Em congruência com a globalização, desencadeou-se uma forte ofensiva contra o Estado de bem-estar social e a favor da desregulamentação das relações sociais e da supressão de quaisquer obstáculos à liberdade das mercadorias (inclusive a mão de obra) e à sua livre circulação. Movido pela lógica da economia política neoliberal, o processo de globalização, implementado nas últimas três ou quatro décadas, cobra agora seu preço.

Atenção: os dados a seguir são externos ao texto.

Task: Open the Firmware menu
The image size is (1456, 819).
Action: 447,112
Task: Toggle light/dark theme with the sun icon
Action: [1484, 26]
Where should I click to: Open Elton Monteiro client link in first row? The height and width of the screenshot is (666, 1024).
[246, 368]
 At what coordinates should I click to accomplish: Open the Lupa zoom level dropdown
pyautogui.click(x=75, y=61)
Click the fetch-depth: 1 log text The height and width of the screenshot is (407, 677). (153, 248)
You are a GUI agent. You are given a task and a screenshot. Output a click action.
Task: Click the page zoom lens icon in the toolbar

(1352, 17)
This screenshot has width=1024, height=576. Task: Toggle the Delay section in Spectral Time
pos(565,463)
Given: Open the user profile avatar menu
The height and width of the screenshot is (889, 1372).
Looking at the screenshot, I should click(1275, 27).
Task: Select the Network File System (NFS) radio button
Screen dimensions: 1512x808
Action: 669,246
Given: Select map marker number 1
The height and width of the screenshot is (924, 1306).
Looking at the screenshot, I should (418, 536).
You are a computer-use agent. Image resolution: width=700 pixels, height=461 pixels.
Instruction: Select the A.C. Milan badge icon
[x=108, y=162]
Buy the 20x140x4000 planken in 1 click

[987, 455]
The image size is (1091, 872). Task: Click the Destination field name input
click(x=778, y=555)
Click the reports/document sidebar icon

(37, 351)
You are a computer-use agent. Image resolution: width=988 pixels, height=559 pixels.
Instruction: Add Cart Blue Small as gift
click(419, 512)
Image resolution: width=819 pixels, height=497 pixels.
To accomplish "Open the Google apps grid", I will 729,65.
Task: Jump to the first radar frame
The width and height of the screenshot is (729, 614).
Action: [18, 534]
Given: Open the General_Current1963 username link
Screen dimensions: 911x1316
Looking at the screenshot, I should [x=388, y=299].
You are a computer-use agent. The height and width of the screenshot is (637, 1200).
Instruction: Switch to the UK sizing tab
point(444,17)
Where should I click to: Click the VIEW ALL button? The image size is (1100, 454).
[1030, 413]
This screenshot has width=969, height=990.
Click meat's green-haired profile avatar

Mesmo nos países protagonistas na sua indução, parcela considerável da sociedade foi acometida por suas vicissitudes: crises econômicas, decréscimo da estatura e abrangência do Estado, subtração de direitos, aviltamento das condições de existência e aumento das desigualdades, contenção das políticas públicas, deslocamento de empregos e precarização das relações de trabalho, mercantilização brutal das relações sociais e humanas, esgarçamento de identidades coletivas, perturbação de sociabilidades, disseminação da insegurança e da instabilidade.
Ademais, se a globalização tem corroído e reordenado os poderes dos e nos Estados-nação, promovendo e intensificando o movimento de mercadorias e capitais, indivíduos e mão de obra em todos os países e continentes, não resolveu a contento o problema do exercício dos direitos de cidadania do adventício, que continuam sendo privilégio dos nacionais – ao mesmo tempo que criou um mercado mundial de produtos, capitais e mão de obra, não criou o cidadão do mundo.
Tomados em conjunto, esses fatores têm suscitado mal-estar e ressentimentos incomuns, particularmente nos países daEuropa e nos Estados Unidos. Têm também despertado patriotismos, promovido o reavivamento de ideologias políticas e religiosas fundamentalistas e conservadoras, intolerantes e anti-humanistas, potencializando extremos: direita tradicionalista – Frente Nacional (França), Ukip (Inglaterra), Pegida e AfD (Alemanha), Liga do Norte (Itália), etc.; e esquerda negativa – Podemos (Espanha), Movimento Cinco Estrelas (Itália) e outras organizações.
Emblemáticos desse fenômeno são o plebiscito, recém-realizado, que determinou a saída da Grã-Bretanha da União Europeia (Brexit) e a ascensão do candidato à presidência dos Estados Unidos Donald Trump.
Não por acaso, as plataformas de ambos são quase análogas: defesa da soberania e resgate de valores e identidade nacional, fortalecimento das fronteiras contra a imigração, pregação do chauvinismo e da xenofobia, proteção da moeda, repatriamento de empresas, capitais e empregos perdidos, prerrogativa de direitos para os nativos. Trump promete que, com sua eleição, “o povo americano vai declarar novamente a independência dos Estados Unidos”.
Tais movimentos e organizações têm procurado reativar velhas concepções e práticas fundadas na recessão política e no déficit democrático, que, embora de triste memória, ainda vagam erráticas e continuam assombrando – com a barbárie e o apocalipse – os que prezam a liberdade e a igualdade, a fraternidade e a justiça. Isto posto, cremos que não é demasiado lembrar a advertência feita pelo dramaturgo alemão Bertolt Brecht numa de suas peças, no pós-guerra, ao se referir ao nazi-fascismo: “Ainda está fecundo e procriando o ventre de onde isso veio engatinhando”.
José Antonio Segatto é professor titular de Sociologia da UNESP.